■ TASK STATEMENT
Reproduce the lines below without any change, from the first one through the line containing "1037x1148 pixels. (x=203, y=879)", including that line.

■ GIVEN DATA
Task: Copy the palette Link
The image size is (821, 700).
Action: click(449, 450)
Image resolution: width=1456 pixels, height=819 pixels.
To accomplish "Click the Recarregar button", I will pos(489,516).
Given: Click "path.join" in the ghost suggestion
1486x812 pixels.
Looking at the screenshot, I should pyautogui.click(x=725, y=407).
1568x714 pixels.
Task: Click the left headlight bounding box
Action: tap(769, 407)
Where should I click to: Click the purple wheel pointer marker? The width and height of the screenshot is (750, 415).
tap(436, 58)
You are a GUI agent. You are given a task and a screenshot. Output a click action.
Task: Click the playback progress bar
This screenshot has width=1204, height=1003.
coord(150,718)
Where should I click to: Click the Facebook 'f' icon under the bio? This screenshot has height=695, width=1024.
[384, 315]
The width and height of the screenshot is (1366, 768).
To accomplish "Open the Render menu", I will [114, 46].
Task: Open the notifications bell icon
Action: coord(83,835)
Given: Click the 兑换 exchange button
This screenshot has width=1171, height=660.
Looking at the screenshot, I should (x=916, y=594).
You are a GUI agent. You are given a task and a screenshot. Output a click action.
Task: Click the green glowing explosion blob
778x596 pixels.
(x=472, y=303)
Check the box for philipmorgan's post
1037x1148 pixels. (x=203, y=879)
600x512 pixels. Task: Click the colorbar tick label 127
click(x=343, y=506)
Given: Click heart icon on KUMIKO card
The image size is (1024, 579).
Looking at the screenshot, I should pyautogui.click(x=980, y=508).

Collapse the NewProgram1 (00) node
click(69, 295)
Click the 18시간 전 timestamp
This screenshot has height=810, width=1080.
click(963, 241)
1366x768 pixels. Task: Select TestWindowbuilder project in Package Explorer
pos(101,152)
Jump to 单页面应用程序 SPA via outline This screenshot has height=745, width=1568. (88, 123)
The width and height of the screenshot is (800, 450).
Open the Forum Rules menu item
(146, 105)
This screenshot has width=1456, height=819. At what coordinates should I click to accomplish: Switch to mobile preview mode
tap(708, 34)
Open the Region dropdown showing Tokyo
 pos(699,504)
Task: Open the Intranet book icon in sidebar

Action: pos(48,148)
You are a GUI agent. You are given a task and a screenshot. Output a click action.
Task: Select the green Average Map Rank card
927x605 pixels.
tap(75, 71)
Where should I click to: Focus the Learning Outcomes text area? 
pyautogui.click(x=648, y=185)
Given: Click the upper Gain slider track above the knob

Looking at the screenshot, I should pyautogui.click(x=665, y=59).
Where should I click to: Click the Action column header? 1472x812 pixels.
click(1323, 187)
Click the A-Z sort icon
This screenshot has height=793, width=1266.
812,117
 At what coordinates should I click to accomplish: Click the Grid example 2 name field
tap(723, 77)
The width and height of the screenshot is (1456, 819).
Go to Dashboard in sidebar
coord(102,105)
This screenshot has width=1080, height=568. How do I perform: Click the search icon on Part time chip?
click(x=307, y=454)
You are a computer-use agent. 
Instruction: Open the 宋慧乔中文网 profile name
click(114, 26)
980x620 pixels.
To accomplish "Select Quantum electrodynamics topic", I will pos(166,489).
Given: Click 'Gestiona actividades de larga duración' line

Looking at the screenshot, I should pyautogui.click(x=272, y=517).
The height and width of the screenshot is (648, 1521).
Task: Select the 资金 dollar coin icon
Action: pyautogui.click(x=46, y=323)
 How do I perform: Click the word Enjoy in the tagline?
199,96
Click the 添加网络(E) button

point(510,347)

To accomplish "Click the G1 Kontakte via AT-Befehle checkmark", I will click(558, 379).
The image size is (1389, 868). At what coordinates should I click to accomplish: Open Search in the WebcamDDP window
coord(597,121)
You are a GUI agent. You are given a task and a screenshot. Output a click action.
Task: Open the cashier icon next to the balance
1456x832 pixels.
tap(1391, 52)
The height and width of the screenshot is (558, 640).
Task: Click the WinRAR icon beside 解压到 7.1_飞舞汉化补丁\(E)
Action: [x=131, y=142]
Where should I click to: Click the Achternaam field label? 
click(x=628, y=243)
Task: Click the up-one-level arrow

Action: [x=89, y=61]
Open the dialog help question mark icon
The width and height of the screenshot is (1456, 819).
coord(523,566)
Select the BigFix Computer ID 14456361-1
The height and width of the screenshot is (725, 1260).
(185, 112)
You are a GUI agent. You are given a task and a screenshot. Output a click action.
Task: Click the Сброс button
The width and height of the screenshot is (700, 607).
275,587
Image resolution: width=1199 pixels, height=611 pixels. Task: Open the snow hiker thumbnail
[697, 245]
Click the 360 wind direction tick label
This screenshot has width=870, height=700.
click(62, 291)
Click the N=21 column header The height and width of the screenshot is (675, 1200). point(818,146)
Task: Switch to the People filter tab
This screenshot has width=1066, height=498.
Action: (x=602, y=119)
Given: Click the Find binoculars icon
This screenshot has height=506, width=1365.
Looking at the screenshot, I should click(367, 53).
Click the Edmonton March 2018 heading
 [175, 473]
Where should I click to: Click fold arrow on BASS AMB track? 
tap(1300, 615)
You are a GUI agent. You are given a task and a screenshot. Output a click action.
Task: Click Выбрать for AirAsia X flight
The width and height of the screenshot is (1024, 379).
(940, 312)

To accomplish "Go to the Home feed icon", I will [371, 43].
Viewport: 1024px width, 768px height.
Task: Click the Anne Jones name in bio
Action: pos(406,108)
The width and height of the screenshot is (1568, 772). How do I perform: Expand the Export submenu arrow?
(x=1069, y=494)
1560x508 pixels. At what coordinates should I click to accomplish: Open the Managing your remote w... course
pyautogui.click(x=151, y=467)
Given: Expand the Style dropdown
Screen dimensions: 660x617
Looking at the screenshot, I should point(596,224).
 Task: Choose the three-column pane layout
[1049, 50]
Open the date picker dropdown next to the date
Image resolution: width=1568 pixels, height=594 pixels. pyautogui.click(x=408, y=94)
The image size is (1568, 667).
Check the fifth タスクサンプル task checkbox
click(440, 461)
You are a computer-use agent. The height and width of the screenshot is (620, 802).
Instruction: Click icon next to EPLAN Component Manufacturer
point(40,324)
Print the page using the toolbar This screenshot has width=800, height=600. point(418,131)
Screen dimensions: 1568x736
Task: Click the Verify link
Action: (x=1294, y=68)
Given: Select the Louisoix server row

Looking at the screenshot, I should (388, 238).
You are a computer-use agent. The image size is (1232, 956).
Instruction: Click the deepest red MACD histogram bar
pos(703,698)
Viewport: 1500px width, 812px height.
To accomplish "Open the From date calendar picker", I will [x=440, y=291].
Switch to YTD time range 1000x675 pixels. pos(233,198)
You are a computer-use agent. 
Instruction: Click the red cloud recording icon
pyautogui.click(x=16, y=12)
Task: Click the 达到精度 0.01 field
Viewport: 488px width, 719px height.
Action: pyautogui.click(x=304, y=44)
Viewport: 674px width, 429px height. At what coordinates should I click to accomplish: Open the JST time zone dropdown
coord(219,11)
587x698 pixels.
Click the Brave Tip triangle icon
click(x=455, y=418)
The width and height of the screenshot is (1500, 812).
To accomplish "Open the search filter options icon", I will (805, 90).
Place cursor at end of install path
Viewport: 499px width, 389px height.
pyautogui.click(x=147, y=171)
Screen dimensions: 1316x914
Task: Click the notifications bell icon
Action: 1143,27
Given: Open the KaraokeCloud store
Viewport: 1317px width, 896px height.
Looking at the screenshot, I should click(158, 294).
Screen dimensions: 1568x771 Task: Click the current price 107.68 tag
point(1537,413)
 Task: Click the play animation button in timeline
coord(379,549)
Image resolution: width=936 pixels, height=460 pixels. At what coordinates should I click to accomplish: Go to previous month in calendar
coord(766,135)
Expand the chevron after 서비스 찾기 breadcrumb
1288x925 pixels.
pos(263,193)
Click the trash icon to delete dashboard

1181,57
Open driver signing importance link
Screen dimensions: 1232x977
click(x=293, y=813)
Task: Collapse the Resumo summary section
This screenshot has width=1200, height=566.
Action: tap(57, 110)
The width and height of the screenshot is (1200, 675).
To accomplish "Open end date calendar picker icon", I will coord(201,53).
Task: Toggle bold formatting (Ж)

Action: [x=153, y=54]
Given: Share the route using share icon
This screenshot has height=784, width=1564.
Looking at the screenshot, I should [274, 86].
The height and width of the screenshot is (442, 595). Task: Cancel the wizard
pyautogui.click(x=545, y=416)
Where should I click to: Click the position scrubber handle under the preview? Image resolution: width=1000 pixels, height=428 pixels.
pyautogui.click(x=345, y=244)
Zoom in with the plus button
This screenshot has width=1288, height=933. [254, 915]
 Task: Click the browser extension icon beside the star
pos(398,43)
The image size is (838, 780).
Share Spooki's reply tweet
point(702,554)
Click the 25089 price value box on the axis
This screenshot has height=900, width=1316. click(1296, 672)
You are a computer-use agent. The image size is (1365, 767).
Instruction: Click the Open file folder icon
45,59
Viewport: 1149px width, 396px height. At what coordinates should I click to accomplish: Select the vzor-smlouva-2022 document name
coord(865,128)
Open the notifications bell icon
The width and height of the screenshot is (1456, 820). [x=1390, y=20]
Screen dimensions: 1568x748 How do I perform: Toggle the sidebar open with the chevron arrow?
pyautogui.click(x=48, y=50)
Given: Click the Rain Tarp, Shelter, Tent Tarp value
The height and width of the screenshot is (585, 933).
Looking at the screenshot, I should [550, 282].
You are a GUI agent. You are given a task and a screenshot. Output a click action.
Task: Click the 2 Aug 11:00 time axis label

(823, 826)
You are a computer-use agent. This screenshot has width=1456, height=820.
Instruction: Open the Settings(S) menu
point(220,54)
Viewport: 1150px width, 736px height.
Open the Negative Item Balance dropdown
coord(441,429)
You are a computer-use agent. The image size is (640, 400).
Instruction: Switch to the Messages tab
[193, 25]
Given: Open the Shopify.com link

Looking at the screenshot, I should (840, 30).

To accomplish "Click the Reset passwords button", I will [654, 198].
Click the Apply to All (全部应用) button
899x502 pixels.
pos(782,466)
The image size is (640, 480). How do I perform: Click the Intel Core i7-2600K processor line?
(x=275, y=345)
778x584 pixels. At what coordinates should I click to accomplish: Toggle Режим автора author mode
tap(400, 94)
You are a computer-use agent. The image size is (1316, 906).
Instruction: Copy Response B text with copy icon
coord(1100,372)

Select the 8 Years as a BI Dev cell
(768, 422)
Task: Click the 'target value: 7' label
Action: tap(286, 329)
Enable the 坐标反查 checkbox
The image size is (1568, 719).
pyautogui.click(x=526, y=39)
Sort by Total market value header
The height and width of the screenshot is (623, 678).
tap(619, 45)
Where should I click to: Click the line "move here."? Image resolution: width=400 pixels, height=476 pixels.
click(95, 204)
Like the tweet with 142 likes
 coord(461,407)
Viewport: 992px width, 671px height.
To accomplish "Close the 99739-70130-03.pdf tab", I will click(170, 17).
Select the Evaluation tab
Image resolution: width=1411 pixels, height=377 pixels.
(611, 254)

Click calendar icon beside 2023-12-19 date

■ TASK OUTPUT
Task: Copy the palette Link
The image size is (821, 700).
Action: click(449, 450)
Image resolution: width=1456 pixels, height=819 pixels.
To accomplish "Click the Recarregar button", I will pos(489,516).
Given: Click "path.join" in the ghost suggestion
1486x812 pixels.
Looking at the screenshot, I should pyautogui.click(x=725, y=407).
1568x714 pixels.
Task: Click the left headlight bounding box
Action: tap(769, 407)
Where should I click to: Click the purple wheel pointer marker? The width and height of the screenshot is (750, 415).
tap(436, 58)
You are a GUI agent. You are given a task and a screenshot. Output a click action.
Task: Click the playback progress bar
This screenshot has width=1204, height=1003.
coord(150,718)
Where should I click to: Click the Facebook 'f' icon under the bio? This screenshot has height=695, width=1024.
[384, 315]
The width and height of the screenshot is (1366, 768).
To accomplish "Open the Render menu", I will [114, 46].
Task: Open the notifications bell icon
Action: coord(83,835)
Given: Click the 兑换 exchange button
This screenshot has width=1171, height=660.
Looking at the screenshot, I should (x=916, y=594).
You are a GUI agent. You are given a task and a screenshot. Output a click action.
Task: Click the green glowing explosion blob
778x596 pixels.
(x=472, y=303)
Check the box for philipmorgan's post
1037x1148 pixels. (x=203, y=879)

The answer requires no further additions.